▶ _EXERCISE DESCRIPTION_
Up to and including the line containing "The width and height of the screenshot is (1510, 812).", set down each line of the entries below exactly, starting from the first, and leave out the rest.

▶ _RECORDS SHOWN_
════

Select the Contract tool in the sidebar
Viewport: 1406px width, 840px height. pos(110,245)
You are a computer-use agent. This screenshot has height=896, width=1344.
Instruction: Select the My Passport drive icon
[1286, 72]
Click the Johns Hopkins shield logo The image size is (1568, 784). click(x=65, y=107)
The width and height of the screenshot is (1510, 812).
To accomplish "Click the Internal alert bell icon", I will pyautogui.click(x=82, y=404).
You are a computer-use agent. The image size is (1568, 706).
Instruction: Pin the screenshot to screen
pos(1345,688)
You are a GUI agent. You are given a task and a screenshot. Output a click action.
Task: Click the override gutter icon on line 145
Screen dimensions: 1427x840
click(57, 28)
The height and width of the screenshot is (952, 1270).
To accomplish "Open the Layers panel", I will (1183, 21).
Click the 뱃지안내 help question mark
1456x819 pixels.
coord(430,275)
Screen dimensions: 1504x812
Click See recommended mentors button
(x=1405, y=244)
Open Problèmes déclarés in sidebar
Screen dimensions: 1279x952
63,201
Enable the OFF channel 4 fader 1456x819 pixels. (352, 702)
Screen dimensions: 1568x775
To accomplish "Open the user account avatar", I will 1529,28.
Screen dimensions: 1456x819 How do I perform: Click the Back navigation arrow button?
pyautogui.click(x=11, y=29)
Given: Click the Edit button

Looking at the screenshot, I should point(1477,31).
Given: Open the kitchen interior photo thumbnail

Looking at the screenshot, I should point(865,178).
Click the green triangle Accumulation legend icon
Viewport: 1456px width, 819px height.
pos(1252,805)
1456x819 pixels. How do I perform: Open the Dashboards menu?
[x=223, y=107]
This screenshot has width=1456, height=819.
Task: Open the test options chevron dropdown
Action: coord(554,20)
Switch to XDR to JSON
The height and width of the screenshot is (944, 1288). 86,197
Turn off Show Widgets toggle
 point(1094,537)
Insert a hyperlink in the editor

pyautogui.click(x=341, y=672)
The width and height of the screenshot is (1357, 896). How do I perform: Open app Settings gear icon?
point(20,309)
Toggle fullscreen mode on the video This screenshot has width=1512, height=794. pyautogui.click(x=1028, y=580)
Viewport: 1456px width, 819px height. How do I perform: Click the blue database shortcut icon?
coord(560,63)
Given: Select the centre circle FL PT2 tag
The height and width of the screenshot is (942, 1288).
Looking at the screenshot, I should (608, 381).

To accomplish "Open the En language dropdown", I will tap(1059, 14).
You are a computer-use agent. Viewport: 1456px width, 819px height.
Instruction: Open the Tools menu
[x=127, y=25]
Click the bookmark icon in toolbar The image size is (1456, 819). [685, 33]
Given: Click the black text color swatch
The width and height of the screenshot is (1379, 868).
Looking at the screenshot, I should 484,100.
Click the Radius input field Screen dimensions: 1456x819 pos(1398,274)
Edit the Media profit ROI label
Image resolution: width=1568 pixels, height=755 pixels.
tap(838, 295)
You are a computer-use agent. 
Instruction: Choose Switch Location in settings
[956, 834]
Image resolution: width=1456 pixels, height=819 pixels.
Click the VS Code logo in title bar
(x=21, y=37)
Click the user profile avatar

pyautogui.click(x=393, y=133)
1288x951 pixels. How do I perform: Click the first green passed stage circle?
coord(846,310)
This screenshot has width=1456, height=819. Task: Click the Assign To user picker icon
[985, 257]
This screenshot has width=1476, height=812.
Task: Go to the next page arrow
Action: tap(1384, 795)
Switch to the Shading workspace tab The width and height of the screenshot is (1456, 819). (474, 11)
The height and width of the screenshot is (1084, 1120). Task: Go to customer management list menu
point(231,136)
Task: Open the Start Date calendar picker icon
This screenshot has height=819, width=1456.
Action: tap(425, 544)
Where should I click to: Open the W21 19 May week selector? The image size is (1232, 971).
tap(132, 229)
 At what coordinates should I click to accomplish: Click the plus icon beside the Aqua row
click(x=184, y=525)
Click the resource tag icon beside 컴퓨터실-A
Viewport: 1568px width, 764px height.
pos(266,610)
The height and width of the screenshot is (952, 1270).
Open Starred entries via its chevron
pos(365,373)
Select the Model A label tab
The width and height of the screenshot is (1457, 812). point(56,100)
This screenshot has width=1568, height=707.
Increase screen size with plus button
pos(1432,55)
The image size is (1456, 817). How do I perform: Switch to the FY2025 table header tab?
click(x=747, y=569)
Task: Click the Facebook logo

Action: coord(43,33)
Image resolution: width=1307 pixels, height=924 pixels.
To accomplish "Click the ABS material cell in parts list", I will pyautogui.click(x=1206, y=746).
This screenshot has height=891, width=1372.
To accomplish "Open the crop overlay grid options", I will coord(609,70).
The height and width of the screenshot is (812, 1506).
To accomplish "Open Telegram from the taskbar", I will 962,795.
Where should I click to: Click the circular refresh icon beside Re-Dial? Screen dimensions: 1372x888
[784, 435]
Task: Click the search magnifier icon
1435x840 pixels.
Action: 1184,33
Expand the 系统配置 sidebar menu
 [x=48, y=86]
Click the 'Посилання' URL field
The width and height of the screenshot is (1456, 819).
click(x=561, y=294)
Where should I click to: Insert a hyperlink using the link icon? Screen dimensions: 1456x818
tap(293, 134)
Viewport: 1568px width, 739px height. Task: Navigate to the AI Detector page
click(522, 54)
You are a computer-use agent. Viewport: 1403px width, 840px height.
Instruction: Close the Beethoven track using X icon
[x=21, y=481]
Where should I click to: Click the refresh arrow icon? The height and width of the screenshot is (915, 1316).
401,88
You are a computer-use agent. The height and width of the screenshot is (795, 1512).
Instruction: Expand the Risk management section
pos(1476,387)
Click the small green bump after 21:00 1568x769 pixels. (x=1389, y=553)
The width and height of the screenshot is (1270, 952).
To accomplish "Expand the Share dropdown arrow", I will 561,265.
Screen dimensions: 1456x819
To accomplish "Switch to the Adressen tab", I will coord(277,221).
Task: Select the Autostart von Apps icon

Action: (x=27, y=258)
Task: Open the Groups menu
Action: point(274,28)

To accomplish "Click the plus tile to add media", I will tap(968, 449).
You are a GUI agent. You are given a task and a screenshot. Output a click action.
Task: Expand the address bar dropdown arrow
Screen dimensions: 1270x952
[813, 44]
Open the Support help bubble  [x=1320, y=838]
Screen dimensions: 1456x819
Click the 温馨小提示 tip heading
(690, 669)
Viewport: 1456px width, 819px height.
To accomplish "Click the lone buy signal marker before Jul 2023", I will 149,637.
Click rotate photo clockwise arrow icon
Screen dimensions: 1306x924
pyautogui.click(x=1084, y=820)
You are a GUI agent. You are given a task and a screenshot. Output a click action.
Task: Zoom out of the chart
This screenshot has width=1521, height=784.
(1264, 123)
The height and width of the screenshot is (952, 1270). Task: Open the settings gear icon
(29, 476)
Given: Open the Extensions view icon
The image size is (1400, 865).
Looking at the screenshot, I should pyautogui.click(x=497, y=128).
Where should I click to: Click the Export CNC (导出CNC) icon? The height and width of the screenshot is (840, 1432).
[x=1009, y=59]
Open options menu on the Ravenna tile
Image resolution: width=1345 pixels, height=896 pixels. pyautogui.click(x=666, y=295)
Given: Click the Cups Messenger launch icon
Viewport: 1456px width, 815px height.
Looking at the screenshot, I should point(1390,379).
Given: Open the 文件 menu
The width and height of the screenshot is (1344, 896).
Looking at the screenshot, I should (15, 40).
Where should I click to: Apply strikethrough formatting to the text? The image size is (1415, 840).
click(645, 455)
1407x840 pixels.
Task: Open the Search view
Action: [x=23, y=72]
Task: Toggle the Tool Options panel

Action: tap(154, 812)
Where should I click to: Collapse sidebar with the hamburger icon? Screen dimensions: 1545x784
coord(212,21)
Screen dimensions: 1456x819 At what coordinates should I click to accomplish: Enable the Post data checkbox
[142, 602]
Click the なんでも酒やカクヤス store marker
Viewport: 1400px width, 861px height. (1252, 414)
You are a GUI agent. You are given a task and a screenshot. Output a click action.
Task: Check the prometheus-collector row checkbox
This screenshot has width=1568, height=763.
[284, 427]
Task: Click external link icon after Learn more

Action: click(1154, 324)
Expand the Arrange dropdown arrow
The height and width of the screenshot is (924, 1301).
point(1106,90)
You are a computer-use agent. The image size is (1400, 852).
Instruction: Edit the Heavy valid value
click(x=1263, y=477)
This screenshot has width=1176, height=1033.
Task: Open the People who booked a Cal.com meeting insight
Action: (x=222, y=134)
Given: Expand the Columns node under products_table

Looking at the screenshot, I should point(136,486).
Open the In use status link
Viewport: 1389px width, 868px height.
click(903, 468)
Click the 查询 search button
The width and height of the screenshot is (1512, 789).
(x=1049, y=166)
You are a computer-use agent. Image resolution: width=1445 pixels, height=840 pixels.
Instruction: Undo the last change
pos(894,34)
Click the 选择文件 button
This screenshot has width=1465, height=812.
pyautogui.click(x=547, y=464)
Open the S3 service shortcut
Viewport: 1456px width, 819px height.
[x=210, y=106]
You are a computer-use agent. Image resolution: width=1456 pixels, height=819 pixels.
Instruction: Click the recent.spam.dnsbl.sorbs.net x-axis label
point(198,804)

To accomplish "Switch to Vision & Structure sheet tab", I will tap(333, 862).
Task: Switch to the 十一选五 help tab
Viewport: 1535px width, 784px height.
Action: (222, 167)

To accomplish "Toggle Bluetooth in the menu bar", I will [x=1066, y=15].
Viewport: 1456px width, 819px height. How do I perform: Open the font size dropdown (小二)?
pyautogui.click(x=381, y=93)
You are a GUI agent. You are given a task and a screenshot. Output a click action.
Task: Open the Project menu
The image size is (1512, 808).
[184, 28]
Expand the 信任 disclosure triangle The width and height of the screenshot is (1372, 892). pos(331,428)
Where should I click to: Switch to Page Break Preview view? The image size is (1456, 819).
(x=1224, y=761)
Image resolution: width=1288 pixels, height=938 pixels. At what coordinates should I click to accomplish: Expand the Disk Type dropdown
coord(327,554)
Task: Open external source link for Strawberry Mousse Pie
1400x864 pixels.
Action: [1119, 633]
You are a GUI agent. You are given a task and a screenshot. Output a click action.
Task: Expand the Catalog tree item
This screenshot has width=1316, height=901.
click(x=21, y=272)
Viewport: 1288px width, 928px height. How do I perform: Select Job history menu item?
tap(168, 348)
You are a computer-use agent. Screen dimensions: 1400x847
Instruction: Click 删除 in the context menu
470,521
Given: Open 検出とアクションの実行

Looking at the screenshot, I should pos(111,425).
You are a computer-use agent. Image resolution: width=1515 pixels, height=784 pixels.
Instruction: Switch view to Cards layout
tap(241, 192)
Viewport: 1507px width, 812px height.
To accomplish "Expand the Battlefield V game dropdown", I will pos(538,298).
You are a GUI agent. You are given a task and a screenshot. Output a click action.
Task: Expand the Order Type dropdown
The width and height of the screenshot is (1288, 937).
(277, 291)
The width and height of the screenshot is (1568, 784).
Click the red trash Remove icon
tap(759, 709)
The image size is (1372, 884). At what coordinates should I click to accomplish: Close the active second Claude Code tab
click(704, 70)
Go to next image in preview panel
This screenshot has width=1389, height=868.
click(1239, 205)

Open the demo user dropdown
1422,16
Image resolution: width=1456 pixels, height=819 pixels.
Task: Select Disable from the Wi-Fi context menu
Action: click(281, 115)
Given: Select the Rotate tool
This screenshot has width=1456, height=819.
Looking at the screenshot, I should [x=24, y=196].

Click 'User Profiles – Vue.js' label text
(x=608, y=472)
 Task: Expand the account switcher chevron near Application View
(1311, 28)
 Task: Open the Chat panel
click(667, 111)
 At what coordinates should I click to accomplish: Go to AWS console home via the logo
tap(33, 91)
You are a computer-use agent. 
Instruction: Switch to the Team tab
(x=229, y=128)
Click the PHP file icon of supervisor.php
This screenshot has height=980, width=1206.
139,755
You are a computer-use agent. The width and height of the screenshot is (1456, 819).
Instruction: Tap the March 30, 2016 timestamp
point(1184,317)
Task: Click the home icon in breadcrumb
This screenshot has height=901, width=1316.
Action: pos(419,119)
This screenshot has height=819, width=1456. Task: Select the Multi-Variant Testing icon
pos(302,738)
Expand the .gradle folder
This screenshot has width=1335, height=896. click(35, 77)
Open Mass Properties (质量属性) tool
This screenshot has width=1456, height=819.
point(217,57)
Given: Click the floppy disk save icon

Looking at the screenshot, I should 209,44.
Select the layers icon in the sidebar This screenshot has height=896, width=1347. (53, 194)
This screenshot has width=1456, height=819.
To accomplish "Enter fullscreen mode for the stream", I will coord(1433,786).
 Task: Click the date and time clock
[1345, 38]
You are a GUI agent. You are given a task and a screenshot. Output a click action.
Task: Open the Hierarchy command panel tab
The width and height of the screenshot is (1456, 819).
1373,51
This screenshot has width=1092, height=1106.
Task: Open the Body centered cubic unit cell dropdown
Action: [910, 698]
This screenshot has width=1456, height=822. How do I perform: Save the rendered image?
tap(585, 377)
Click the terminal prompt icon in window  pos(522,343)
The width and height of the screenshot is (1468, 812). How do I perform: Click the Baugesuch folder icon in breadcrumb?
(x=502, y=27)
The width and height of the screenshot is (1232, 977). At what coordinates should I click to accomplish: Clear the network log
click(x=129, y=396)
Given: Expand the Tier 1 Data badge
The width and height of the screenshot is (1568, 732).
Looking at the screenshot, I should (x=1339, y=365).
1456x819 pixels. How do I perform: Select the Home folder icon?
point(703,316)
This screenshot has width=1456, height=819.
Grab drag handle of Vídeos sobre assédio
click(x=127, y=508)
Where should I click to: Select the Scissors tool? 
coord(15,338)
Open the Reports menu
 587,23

════

▶ _OUTPUT FOR THIS EXERCISE_
Select the Contract tool in the sidebar
Viewport: 1406px width, 840px height. pos(110,245)
You are a computer-use agent. This screenshot has height=896, width=1344.
Instruction: Select the My Passport drive icon
[1286, 72]
Click the Johns Hopkins shield logo The image size is (1568, 784). click(x=65, y=107)
The width and height of the screenshot is (1510, 812).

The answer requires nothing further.